→ **Record excerpts**

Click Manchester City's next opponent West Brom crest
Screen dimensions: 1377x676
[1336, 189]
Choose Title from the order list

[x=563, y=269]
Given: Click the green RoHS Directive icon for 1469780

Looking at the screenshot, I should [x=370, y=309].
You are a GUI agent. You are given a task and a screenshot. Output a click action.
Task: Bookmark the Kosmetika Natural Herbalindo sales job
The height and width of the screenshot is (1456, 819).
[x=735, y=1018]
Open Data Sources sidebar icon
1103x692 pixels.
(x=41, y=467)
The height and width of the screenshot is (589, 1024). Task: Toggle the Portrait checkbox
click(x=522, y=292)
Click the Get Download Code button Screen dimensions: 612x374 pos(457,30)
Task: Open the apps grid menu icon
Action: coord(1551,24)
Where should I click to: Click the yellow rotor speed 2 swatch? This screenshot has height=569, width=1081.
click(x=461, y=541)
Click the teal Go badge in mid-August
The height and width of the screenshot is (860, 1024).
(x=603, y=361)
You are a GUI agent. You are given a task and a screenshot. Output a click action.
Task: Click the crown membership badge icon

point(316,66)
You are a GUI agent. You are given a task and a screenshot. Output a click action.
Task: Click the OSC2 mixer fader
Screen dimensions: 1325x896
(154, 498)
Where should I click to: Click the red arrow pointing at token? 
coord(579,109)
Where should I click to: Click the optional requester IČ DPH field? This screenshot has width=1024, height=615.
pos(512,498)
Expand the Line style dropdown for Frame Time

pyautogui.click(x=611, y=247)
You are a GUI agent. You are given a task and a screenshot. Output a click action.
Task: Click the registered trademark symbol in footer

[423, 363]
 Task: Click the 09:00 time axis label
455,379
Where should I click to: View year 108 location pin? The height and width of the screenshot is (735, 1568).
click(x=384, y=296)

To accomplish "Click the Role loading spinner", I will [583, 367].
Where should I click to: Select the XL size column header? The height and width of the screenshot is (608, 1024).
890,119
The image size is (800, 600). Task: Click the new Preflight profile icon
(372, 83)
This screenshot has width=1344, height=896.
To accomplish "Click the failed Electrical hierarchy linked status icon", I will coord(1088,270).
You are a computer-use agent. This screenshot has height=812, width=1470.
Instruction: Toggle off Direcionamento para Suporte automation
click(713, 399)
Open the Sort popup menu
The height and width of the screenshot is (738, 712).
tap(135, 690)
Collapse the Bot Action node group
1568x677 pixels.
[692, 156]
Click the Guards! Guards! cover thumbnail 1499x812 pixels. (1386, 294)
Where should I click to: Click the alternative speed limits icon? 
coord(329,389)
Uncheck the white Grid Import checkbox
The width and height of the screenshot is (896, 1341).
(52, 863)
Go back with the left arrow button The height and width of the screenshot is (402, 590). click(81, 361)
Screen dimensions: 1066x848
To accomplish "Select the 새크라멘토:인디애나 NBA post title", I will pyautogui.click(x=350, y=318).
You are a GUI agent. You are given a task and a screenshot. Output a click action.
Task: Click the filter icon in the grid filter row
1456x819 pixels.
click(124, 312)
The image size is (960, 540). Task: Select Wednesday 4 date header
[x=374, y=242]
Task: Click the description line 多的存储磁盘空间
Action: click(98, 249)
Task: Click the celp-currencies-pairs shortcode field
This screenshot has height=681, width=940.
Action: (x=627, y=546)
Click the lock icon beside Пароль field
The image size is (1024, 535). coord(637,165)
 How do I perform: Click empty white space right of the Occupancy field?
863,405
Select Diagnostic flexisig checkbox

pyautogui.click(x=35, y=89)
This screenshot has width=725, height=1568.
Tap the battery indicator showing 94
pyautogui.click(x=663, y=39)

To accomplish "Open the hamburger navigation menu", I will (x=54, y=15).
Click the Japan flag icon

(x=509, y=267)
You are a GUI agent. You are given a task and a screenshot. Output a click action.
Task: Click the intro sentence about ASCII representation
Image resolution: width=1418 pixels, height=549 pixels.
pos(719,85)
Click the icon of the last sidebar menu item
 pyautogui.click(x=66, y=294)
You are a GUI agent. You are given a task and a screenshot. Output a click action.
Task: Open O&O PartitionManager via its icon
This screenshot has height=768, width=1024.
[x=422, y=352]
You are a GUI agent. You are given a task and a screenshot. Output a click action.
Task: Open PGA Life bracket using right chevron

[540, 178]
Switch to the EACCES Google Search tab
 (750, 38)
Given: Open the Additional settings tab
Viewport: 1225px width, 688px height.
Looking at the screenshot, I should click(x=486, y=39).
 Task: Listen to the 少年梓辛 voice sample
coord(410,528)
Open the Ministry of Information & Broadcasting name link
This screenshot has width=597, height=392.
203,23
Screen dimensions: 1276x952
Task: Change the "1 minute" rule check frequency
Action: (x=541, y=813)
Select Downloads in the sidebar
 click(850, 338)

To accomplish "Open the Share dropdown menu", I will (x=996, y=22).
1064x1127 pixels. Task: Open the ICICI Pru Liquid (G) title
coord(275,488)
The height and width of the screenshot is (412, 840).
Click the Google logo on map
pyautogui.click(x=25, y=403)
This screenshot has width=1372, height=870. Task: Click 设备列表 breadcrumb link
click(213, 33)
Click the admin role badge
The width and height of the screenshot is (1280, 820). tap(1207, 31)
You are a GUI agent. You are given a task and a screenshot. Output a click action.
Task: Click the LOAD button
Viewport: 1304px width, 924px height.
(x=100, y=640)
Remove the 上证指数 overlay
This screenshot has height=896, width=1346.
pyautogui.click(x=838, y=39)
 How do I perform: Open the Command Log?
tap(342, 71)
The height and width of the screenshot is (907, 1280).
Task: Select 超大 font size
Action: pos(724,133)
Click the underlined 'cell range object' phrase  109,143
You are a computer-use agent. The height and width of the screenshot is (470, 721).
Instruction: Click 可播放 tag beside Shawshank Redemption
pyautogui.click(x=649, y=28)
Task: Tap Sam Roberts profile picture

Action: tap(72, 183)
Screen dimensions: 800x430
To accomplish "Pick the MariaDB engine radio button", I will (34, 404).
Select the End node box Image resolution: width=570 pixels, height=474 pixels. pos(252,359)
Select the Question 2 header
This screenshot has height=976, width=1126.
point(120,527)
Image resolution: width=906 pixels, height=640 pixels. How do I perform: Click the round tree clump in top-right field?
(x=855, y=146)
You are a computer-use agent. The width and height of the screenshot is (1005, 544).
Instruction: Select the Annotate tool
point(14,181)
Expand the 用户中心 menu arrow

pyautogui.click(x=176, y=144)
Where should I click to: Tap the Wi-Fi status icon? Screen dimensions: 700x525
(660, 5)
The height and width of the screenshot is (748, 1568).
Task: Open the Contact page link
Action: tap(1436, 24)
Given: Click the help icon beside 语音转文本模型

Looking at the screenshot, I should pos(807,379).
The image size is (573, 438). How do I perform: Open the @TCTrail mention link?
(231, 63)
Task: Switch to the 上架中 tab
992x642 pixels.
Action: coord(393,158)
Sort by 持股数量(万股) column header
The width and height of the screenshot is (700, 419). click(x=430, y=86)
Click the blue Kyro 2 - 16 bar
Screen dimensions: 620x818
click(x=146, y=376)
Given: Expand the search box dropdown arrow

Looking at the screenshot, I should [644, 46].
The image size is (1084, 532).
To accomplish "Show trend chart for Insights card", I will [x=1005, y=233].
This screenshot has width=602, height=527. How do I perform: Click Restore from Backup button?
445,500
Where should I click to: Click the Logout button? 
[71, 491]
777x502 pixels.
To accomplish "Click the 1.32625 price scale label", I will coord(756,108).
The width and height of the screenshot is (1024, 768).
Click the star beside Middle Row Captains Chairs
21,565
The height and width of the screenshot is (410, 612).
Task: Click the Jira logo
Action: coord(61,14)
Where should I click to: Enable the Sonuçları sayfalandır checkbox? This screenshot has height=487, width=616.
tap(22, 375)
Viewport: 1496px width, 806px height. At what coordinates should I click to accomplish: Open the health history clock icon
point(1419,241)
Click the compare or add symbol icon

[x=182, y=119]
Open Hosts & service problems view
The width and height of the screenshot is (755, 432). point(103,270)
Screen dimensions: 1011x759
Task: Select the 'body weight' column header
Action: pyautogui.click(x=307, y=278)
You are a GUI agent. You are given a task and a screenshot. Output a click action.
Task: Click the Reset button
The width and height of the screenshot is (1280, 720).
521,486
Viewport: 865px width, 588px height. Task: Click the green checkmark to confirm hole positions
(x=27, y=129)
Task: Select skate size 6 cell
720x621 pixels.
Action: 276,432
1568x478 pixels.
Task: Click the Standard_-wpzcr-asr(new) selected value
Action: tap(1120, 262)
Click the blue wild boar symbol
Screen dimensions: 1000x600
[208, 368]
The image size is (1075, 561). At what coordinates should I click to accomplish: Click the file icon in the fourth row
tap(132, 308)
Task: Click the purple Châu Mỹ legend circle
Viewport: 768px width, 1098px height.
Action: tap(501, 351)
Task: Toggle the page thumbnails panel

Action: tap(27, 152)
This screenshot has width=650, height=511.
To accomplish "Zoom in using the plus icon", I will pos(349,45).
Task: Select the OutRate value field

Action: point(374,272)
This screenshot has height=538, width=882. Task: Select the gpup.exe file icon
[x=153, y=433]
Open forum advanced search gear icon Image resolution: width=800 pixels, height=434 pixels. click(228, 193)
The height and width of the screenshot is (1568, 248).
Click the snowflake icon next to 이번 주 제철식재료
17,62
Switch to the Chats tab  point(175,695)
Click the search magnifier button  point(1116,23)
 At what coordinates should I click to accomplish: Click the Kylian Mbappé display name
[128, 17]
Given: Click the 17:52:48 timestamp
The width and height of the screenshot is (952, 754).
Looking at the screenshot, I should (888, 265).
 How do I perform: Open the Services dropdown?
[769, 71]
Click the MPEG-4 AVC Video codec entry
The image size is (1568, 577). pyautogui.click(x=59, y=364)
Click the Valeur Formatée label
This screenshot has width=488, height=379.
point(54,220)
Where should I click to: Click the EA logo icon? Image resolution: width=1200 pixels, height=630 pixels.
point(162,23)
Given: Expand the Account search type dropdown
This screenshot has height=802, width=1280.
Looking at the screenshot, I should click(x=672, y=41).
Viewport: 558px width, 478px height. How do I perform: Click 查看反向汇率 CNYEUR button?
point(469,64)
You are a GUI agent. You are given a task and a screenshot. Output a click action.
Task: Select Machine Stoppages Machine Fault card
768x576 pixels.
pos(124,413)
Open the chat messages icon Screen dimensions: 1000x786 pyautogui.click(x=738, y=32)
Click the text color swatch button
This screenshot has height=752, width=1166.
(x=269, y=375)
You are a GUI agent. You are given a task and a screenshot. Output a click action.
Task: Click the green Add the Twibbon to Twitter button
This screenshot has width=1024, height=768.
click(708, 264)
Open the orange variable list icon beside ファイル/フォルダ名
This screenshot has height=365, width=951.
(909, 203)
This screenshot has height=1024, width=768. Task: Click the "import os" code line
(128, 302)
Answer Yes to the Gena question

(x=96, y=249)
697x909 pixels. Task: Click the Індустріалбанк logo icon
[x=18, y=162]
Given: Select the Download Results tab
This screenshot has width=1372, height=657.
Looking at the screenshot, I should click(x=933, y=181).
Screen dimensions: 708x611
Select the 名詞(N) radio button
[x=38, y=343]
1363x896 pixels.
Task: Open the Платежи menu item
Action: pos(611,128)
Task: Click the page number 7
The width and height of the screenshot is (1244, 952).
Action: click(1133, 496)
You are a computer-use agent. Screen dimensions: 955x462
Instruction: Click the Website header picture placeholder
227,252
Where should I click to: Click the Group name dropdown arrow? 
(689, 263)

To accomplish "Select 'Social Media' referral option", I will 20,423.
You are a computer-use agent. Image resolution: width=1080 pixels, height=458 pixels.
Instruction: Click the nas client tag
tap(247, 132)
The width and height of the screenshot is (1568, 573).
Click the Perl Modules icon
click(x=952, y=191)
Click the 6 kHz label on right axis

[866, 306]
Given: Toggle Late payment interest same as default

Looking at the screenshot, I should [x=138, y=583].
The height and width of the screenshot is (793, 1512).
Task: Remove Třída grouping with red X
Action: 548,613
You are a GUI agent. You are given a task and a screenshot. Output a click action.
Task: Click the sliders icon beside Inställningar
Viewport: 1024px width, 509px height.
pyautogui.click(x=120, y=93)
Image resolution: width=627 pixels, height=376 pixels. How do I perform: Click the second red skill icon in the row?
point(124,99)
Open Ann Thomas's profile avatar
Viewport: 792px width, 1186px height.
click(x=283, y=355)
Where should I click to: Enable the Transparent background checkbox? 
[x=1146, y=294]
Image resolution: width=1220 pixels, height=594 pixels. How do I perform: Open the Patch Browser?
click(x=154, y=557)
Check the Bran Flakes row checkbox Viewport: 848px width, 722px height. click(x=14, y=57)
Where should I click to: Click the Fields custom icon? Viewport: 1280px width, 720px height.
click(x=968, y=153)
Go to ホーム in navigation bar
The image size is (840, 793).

→ **Problem description**
Check each line of the data above for the word "cell". Report how many lines have it, and nothing else.

→ **Final answer**
2